- Assignment:
In full and without alteration, print the entries.

(Stored records)
* * * * *
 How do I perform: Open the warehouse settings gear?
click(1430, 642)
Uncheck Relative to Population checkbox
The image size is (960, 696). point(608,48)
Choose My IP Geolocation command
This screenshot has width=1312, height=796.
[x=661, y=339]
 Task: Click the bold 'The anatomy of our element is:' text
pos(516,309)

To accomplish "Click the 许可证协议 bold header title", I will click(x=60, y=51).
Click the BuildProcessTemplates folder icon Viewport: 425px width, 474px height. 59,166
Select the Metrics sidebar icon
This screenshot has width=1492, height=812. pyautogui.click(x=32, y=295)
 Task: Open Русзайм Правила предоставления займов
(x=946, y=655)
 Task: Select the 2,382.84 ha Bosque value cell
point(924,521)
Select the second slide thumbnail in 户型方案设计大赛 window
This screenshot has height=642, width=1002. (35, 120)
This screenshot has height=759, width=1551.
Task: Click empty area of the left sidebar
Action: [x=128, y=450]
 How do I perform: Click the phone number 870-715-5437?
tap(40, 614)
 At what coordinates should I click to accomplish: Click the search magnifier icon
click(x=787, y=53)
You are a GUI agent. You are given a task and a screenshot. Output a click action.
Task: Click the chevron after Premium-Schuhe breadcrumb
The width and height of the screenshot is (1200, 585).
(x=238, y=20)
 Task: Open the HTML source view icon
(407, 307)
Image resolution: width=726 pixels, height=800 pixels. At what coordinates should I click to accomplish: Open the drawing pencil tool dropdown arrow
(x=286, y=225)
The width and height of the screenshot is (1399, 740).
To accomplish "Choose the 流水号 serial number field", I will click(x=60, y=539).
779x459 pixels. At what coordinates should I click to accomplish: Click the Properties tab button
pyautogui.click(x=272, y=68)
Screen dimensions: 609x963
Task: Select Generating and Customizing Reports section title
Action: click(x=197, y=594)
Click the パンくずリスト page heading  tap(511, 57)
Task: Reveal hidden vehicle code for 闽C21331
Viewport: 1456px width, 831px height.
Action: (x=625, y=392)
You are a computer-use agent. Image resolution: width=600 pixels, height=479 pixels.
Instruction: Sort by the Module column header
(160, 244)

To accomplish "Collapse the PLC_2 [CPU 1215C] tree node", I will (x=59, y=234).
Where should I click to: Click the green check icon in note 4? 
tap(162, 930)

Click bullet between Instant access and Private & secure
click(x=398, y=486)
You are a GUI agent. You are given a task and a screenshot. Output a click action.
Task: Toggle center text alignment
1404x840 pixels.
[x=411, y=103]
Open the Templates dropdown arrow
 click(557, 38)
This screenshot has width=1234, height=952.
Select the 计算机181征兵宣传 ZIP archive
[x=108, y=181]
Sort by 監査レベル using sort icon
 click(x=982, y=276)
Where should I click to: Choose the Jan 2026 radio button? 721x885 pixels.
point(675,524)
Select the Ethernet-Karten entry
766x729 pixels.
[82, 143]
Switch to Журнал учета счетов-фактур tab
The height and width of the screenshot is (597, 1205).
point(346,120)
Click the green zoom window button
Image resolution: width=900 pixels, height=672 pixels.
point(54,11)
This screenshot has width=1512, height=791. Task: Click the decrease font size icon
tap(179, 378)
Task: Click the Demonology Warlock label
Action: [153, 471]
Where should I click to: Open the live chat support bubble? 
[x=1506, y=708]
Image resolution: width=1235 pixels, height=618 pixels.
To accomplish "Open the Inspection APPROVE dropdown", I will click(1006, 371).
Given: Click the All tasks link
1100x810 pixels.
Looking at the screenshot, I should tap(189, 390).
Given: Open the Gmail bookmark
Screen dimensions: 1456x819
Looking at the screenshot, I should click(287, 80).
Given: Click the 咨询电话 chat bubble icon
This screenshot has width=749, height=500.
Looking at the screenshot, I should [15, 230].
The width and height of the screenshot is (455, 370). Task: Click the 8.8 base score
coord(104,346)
* * * * *
- Expected output:
 How do I perform: Open the warehouse settings gear?
click(1430, 642)
Uncheck Relative to Population checkbox
The image size is (960, 696). point(608,48)
Choose My IP Geolocation command
This screenshot has width=1312, height=796.
[x=661, y=339]
 Task: Click the bold 'The anatomy of our element is:' text
pos(516,309)

To accomplish "Click the 许可证协议 bold header title", I will click(x=60, y=51).
Click the BuildProcessTemplates folder icon Viewport: 425px width, 474px height. 59,166
Select the Metrics sidebar icon
This screenshot has width=1492, height=812. pyautogui.click(x=32, y=295)
 Task: Open Русзайм Правила предоставления займов
(x=946, y=655)
 Task: Select the 2,382.84 ha Bosque value cell
point(924,521)
Select the second slide thumbnail in 户型方案设计大赛 window
This screenshot has height=642, width=1002. (35, 120)
This screenshot has height=759, width=1551.
Task: Click empty area of the left sidebar
Action: [x=128, y=450]
 How do I perform: Click the phone number 870-715-5437?
tap(40, 614)
 At what coordinates should I click to accomplish: Click the search magnifier icon
click(x=787, y=53)
You are a GUI agent. You are given a task and a screenshot. Output a click action.
Task: Click the chevron after Premium-Schuhe breadcrumb
The width and height of the screenshot is (1200, 585).
(x=238, y=20)
 Task: Open the HTML source view icon
(407, 307)
Image resolution: width=726 pixels, height=800 pixels. At what coordinates should I click to accomplish: Open the drawing pencil tool dropdown arrow
(x=286, y=225)
The width and height of the screenshot is (1399, 740).
To accomplish "Choose the 流水号 serial number field", I will click(x=60, y=539).
779x459 pixels. At what coordinates should I click to accomplish: Click the Properties tab button
pyautogui.click(x=272, y=68)
Screen dimensions: 609x963
Task: Select Generating and Customizing Reports section title
Action: click(x=197, y=594)
Click the パンくずリスト page heading  tap(511, 57)
Task: Reveal hidden vehicle code for 闽C21331
Viewport: 1456px width, 831px height.
Action: (x=625, y=392)
You are a computer-use agent. Image resolution: width=600 pixels, height=479 pixels.
Instruction: Sort by the Module column header
(160, 244)

To accomplish "Collapse the PLC_2 [CPU 1215C] tree node", I will (x=59, y=234).
Where should I click to: Click the green check icon in note 4? 
tap(162, 930)

Click bullet between Instant access and Private & secure
click(x=398, y=486)
You are a GUI agent. You are given a task and a screenshot. Output a click action.
Task: Toggle center text alignment
1404x840 pixels.
[x=411, y=103]
Open the Templates dropdown arrow
 click(557, 38)
This screenshot has width=1234, height=952.
Select the 计算机181征兵宣传 ZIP archive
[x=108, y=181]
Sort by 監査レベル using sort icon
 click(x=982, y=276)
Where should I click to: Choose the Jan 2026 radio button? 721x885 pixels.
point(675,524)
Select the Ethernet-Karten entry
766x729 pixels.
[82, 143]
Switch to Журнал учета счетов-фактур tab
The height and width of the screenshot is (597, 1205).
point(346,120)
Click the green zoom window button
Image resolution: width=900 pixels, height=672 pixels.
point(54,11)
This screenshot has width=1512, height=791. Task: Click the decrease font size icon
tap(179, 378)
Task: Click the Demonology Warlock label
Action: [153, 471]
Where should I click to: Open the live chat support bubble? 
[x=1506, y=708]
Image resolution: width=1235 pixels, height=618 pixels.
To accomplish "Open the Inspection APPROVE dropdown", I will click(1006, 371).
Given: Click the All tasks link
1100x810 pixels.
Looking at the screenshot, I should tap(189, 390).
Given: Open the Gmail bookmark
Screen dimensions: 1456x819
Looking at the screenshot, I should click(287, 80).
Given: Click the 咨询电话 chat bubble icon
This screenshot has width=749, height=500.
Looking at the screenshot, I should [15, 230].
The width and height of the screenshot is (455, 370). Task: Click the 8.8 base score
coord(104,346)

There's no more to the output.